Musen is professor of medicine and of biomedical data science at Stanford University. At a virtual conference on COVID-19 and Artificial Intelligence (AI), hosted on April 1 by Stanford’s Center for Human-Centered AI, he gave an overview of what he considered one of the most important ways that COVID-19 is accelerating change in science: the push for open data.
Science in the past 20 years or so already “has changed radically,” Musen said in his talk on “Knowledge Technology to Accelerate Open Science,” and a major change has been the increased importance of making data available online.
Some journals, such as the Public Library of Science (PLoS) family of journals, require authors to make a minimal dataset, defined as “data required to replicate all study findings reported in the article, as well as related metadata and methods” upon publication of articles.
Funding agencies require data sharing – though not always the raw data – and, in general, scientific output is increasingly seen “not just in terms of publications, but in terms of basic data,” Musen said.

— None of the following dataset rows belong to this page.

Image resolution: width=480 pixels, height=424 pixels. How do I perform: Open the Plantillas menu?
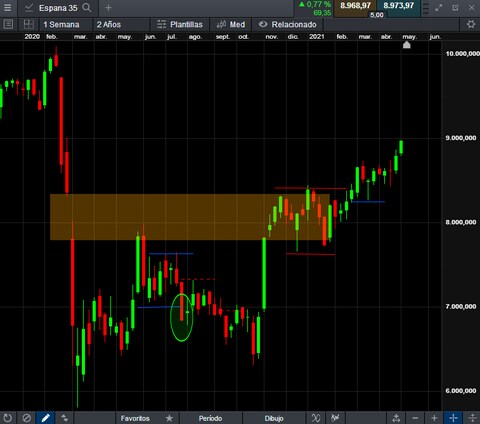coord(180,24)
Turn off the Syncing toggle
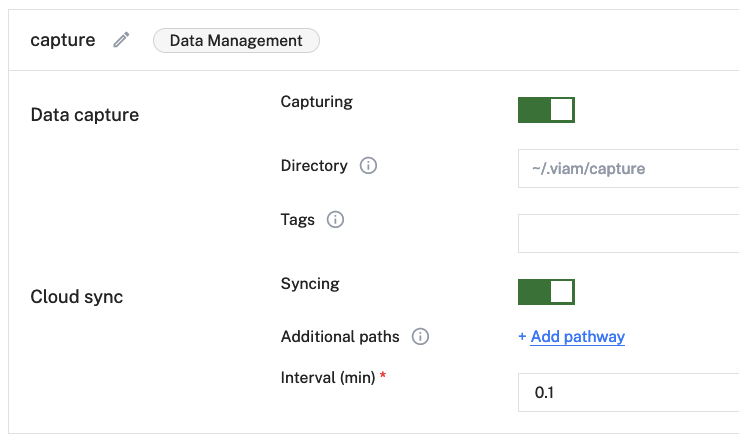Image resolution: width=739 pixels, height=444 pixels. [x=546, y=292]
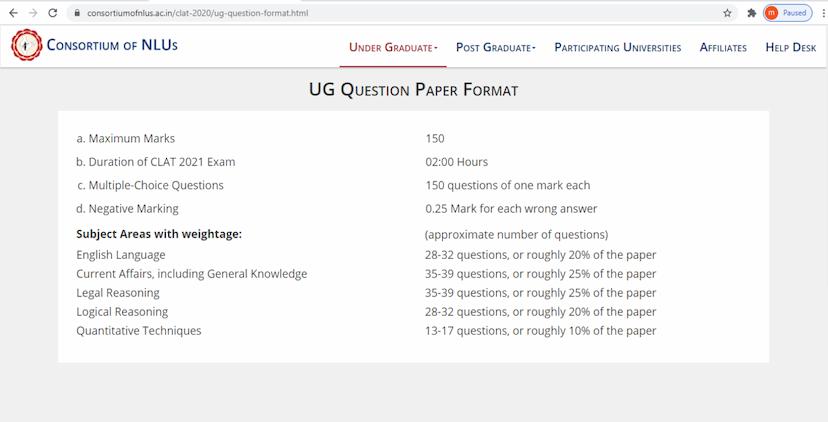The image size is (828, 422).
Task: Bookmark this page with the star
Action: click(x=727, y=13)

An entire session at the conference was devoted to how data ranging from temperature measurements to cell phone location data has been used in other countries to track the pandemic and deploy countermeasures. Other presentations explored how such data could be used in the U.S., a country that, for better or for worse, has a stronger commitment to individual rights and privacy than China, Singapore, Hong Kong and South Korea – all places that have been successful at slowing the infection rate.
In the COVID-19 pandemic, Musen said, there is “lots of data around, [and] people want data quickly. That’s the good news.”

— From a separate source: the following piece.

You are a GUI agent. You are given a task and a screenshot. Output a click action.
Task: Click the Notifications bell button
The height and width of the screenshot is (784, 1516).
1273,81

If you can’t find it, is it really there?
The bad news is that most of those data are not FAIR.
FAIR, in this case, stands for “findable, accessible, interoperable, reusable.”

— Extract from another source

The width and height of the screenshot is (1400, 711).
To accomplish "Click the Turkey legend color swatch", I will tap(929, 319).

Just because a dataset is in principle available somewhere on the internet does not mean that someone looking for data to address a certain question can find it.
Musen likened the current situation to “having a library where you don’t have a good catalog.”
The situation is no better with regard to metadata, tags that are meant to standardize data in order to make it reusable by other researchers.
Currently, Musen said, “if you are an investigator trying to find data, you are often really stuck because the metadata are terrible.”
For example, “if you are looking for a patient’s age, data can be presented in dozens of ways,” Musen said, illustrating his point with a slide listing some of those ways: Age. age. AGE. Age (y). Age (years). Age (Years). Age, years. Age, yrs. Age_years. Age.years. Age (weeks). Age (days). Age of patient. Age of patients. Age_patient. Age of subject.
In an analysis published by Musen and his co-author Rafael Goncalves in Scientific Data in 2019, the scientists reported that metadata in BioSample, a data repository managed by the National Center for Biotechnology Information (NCBI), and BioSamples, which is managed by the European Bioinformatics Institute (EBI), were of “variable quality.”
In his talk at the HAI conference, Musen was more direct, describing the metadata as “awful.”
Boolean tags, which are supposed to be “true” or “false,” managed that seemingly simple feat only about a quarter of the time.
Supposedly Boolean tags for whether a trial participant was a smoker were almost as plentiful as tags for age: “Non-smoker, nonsmoker, non smoker, ex-smoker, Ex smoker, smoker, Yes, No, former-smoker, Former, current smoker, Y, N, 0, – never, never smoker, among others,” Goncalves and Musen reported in their paper.
And a quarter of the tags that were specified to be integer numbers could not be represented by integers. In their analysis, the authors found “integers,” including JM52, UVpgt59.4 and pig.
Musen is working to improve the situation as principal investigator of the Center for Expanded Data Annotation and Retrieval (CEDAR). CEDAR is a multi-institutional center of excellence supported by the NIH Big Data to Knowledge Initiative that aims to make it easier to provide good metadata through several avenues, including offering templates. CEDAR also works with GO FAIR, an initiative that works to enable researchers and institutions to implement FAIR data principles when they make their work publicly available.
GO Fair’s newest project, Virus Outbreak Data Network (VODAN) GO FAIR Implementation Network, was launched in March in order to make sure that COVID-19 data are managed in a way that allows them to be used to the full potential.
“During this epidemic and in earlier occasions, we have seen severely suboptimal data management and data reuse. … For instance, the data from the past Ebola epidemics are very difficult to find, to access, and if accessible, they are not interoperable, let alone reusable,” according to the GO FAIR website. “Under the urgent need to harness machine-learning and future AI approaches to discover meaningful patterns in epidemic outbreaks, we need to do better.”
As of April 2, the World Health Organization reported 896,450 confirmed cases of COVID-19 globally, and 45,526 deaths.